Allergy Shots During Pregnancy
If you were already receiving allergy immunotherapy (allergy shots) before becoming pregnant, you can safely continue your maintenance dose. Both American and European allergy guidelines support this. Continuing treatment avoids the symptom flare that comes with stopping mid-course.
Starting allergy shots during pregnancy is a different story. Guidelines discourage initiating immunotherapy while pregnant because the dose-escalation phase carries a small risk of anaphylaxis, which poses serious dangers to both mother and fetus. The one exception is for women with a history of life-threatening reactions to insect stings, where the benefit of venom immunotherapy may outweigh the risk.
Why Treating Allergies Matters for Pregnancy
Some women hesitate to take any medication, assuming untreated allergies are the safer path. For mild, occasional symptoms, that’s reasonable. But if you have allergic rhinitis alongside asthma, leaving allergies unmanaged can worsen asthma control. Uncontrolled asthma during pregnancy is associated with low birth weight, growth restriction, and complications linked to reduced oxygen reaching the fetus. Upper airway congestion from allergies can trigger coughing and wheezing episodes that compound asthma symptoms. Treating the allergies isn’t just about comfort; it protects breathing function that your baby depends on.
Herbal Supplements to Avoid
Butterbur, one of the most studied herbal remedies for allergies, contains compounds called pyrrolizidine alkaloids that can cause birth defects and liver damage. Even “PA-free” butterbur products lack sufficient safety data during pregnancy. Quercetin and stinging nettle, two other popular natural allergy supplements, similarly lack pregnancy-specific safety studies. The absence of evidence isn’t evidence of safety, and herbal products are not regulated with the same rigor as medications. Saline rinses are the safest natural approach by a wide margin.

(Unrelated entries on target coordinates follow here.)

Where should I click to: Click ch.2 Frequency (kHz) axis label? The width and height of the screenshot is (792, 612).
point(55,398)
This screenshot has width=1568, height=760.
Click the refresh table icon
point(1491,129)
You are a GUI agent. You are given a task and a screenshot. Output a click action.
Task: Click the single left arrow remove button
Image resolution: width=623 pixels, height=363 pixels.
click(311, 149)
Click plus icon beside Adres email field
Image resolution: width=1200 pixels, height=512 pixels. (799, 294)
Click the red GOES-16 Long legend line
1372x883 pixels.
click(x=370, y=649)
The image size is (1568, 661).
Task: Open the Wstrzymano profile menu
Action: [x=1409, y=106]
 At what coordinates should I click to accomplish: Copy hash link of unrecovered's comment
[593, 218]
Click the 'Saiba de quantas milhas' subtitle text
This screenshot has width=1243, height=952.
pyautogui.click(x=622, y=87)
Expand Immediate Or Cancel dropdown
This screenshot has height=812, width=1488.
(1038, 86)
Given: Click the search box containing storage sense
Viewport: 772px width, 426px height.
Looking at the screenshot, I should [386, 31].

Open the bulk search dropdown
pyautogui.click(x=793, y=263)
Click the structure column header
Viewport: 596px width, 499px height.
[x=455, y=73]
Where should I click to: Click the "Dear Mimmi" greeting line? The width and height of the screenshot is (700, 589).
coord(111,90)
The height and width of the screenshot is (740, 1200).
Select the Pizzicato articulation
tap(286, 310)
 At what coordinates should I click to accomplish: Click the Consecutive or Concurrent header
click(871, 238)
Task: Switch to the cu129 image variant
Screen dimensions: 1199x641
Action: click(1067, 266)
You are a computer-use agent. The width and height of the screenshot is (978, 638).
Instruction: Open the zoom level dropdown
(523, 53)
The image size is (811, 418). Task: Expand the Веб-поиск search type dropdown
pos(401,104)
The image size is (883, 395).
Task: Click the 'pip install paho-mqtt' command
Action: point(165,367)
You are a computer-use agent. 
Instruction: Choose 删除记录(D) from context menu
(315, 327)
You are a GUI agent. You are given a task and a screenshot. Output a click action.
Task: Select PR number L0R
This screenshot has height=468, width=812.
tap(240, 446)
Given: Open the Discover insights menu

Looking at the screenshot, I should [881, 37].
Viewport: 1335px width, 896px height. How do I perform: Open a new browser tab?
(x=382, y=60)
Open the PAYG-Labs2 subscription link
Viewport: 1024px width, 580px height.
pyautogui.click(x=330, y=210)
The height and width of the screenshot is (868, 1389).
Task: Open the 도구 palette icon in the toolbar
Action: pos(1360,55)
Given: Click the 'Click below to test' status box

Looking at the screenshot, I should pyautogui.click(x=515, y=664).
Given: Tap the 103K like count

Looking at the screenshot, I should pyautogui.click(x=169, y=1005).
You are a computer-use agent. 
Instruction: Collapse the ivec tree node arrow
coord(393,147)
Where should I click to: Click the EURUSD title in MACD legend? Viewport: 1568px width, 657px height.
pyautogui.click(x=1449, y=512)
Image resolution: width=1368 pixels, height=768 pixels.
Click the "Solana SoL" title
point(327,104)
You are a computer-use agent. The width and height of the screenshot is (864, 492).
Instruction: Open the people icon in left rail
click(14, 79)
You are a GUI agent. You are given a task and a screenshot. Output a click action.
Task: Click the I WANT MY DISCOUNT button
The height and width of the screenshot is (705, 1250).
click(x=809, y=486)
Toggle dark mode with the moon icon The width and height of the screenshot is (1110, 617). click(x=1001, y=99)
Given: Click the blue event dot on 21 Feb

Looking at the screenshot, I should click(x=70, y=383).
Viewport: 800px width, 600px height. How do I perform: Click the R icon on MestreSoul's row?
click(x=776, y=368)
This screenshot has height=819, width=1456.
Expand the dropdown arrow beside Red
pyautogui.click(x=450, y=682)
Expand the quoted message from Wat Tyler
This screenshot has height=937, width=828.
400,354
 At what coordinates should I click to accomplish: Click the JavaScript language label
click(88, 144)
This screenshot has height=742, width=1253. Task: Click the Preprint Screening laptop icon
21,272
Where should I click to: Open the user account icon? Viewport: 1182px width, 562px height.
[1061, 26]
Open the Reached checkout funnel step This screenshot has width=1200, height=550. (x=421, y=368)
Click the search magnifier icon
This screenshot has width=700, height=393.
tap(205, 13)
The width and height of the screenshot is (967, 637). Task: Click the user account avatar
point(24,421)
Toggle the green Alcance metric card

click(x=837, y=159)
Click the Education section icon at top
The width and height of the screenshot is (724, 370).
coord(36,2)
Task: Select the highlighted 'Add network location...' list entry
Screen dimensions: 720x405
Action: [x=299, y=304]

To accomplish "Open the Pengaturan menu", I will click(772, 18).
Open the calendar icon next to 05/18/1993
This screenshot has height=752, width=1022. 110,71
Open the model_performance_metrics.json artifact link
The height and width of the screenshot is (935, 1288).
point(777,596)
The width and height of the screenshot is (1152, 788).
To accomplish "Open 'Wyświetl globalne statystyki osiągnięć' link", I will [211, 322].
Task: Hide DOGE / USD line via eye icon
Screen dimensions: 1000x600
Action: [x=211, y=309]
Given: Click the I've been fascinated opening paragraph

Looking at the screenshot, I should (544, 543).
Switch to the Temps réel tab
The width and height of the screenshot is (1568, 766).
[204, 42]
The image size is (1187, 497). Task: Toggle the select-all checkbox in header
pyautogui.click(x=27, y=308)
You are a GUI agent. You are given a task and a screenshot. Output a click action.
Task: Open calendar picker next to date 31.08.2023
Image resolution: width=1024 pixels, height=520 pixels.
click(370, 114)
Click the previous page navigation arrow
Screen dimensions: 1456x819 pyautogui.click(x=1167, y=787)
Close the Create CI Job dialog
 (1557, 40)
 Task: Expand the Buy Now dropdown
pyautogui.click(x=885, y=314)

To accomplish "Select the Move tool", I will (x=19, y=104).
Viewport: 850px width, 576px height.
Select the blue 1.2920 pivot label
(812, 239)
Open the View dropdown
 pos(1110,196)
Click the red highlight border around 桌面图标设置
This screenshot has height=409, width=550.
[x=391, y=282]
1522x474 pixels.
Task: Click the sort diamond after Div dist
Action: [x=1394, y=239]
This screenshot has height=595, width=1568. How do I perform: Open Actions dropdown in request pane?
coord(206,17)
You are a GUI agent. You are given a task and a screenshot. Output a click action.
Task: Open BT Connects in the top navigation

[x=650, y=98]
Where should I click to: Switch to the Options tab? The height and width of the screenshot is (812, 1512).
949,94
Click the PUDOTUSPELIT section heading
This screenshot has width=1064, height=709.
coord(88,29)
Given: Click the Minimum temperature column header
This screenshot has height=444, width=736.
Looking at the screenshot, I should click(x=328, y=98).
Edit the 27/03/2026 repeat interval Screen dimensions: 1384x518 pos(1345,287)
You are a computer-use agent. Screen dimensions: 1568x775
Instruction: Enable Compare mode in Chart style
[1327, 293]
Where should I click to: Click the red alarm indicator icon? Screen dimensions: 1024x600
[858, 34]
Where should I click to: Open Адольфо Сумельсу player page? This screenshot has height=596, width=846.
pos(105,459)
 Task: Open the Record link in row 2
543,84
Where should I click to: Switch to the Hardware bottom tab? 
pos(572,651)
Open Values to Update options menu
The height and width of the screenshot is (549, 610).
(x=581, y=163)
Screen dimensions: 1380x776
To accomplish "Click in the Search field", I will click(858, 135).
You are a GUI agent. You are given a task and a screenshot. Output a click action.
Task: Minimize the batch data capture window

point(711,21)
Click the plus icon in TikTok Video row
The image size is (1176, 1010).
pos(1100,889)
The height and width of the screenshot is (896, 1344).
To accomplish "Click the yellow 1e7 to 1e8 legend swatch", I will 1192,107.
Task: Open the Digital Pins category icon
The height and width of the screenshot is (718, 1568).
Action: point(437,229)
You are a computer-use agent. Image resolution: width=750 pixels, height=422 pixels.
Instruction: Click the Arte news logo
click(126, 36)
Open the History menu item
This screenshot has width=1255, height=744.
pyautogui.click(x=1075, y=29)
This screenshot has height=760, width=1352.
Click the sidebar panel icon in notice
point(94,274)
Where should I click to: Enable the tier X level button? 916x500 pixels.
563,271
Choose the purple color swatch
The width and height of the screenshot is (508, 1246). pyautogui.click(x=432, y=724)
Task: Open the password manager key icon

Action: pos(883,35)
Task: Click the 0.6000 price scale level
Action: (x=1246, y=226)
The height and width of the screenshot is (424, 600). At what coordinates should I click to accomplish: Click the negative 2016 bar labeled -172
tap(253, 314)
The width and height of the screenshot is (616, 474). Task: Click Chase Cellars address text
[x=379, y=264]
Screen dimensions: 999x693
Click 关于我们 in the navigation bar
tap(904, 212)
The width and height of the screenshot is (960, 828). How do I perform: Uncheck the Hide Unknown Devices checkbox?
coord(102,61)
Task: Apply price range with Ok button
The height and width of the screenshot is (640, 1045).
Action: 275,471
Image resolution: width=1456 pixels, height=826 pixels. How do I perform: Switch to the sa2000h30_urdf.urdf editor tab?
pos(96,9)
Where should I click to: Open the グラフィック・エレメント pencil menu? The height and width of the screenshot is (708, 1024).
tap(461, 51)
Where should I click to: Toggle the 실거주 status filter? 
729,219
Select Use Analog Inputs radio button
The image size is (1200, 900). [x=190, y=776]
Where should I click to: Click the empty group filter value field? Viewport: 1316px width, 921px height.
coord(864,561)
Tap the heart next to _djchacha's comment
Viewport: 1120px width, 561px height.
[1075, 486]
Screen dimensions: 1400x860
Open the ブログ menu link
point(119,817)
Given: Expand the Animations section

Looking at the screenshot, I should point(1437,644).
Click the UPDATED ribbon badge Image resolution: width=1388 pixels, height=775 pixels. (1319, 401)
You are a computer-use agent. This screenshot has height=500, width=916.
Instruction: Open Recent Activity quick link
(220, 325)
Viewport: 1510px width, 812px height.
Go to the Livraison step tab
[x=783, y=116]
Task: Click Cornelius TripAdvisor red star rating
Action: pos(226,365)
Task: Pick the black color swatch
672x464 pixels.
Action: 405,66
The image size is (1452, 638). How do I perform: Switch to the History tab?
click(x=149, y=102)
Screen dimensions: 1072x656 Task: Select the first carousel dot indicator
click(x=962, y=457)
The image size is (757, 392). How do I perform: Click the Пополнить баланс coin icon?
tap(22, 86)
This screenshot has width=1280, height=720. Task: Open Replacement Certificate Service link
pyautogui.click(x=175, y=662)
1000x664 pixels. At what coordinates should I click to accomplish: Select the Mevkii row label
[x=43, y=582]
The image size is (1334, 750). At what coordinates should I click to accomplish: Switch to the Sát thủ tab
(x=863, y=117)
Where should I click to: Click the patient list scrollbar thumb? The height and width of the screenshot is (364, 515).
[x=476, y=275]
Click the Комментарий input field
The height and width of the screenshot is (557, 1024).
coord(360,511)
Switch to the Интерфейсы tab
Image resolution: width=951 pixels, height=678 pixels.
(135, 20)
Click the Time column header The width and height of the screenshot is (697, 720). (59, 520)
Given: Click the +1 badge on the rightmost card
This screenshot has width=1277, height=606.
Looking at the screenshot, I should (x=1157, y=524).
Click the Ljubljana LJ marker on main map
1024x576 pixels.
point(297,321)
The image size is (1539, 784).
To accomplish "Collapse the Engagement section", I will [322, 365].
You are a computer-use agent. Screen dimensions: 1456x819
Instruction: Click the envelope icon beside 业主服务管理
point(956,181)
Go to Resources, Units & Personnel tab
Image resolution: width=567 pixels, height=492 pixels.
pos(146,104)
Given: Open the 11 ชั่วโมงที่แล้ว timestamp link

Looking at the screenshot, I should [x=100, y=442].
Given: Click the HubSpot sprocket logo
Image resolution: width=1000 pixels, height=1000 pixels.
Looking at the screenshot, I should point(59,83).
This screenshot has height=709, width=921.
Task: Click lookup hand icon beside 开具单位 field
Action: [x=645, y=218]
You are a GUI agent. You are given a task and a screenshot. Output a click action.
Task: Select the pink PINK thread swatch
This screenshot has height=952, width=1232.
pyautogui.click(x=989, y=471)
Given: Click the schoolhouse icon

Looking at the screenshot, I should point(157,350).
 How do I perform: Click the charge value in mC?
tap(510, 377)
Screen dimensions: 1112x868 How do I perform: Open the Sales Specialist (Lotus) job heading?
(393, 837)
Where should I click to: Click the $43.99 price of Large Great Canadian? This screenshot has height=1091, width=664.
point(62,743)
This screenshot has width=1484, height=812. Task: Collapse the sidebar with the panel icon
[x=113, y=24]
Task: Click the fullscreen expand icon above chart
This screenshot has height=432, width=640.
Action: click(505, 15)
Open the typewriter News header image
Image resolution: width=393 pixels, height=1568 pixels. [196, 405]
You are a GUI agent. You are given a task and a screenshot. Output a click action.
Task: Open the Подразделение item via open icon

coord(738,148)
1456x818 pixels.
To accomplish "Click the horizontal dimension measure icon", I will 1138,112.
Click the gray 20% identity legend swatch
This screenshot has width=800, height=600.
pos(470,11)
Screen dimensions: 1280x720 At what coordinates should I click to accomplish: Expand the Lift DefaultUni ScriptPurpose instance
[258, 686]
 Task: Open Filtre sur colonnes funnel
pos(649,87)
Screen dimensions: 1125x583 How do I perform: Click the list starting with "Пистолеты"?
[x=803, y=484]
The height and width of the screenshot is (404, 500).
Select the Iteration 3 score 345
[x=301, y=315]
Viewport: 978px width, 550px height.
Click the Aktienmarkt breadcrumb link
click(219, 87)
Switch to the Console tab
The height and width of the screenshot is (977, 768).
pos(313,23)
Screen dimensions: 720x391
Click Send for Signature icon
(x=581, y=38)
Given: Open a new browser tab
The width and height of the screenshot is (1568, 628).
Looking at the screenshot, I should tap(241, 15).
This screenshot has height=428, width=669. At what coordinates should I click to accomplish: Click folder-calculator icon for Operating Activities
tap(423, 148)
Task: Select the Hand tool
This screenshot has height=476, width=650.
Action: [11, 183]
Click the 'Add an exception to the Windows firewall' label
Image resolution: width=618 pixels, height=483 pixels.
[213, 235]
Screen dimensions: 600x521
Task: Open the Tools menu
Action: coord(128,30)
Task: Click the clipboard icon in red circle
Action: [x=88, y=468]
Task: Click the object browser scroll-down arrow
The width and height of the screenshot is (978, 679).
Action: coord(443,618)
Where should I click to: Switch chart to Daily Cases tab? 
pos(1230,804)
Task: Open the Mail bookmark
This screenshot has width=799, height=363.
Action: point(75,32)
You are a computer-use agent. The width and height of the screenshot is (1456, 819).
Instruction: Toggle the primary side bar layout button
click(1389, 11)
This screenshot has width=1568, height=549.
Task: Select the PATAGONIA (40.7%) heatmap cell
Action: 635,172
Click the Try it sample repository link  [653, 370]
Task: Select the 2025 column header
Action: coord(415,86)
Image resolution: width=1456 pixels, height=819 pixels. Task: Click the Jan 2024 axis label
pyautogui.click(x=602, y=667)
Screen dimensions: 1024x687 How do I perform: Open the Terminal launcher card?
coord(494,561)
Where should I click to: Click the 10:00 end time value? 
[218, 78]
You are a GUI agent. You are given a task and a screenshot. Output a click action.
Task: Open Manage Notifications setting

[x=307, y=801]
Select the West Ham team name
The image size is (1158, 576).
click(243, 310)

A Practical Treatment Ladder
The simplest way to think about allergy management during pregnancy is as a step-up approach:
- Step 1: Allergen avoidance and saline nasal rinses, which are safe throughout all trimesters
- Step 2: Add a steroid nasal spray like budesonide, safe at any point in pregnancy at recommended doses
- Step 3: After the first trimester, add cetirizine or loratadine if nasal sprays alone aren’t enough
- Step 4: For breakthrough symptoms, occasional diphenhydramine or chlorpheniramine at standard doses
Each step adds a little more medication only when the previous level isn’t controlling symptoms. This minimizes exposure while keeping you comfortable enough to sleep, breathe, and function normally, all of which matter for a healthy pregnancy.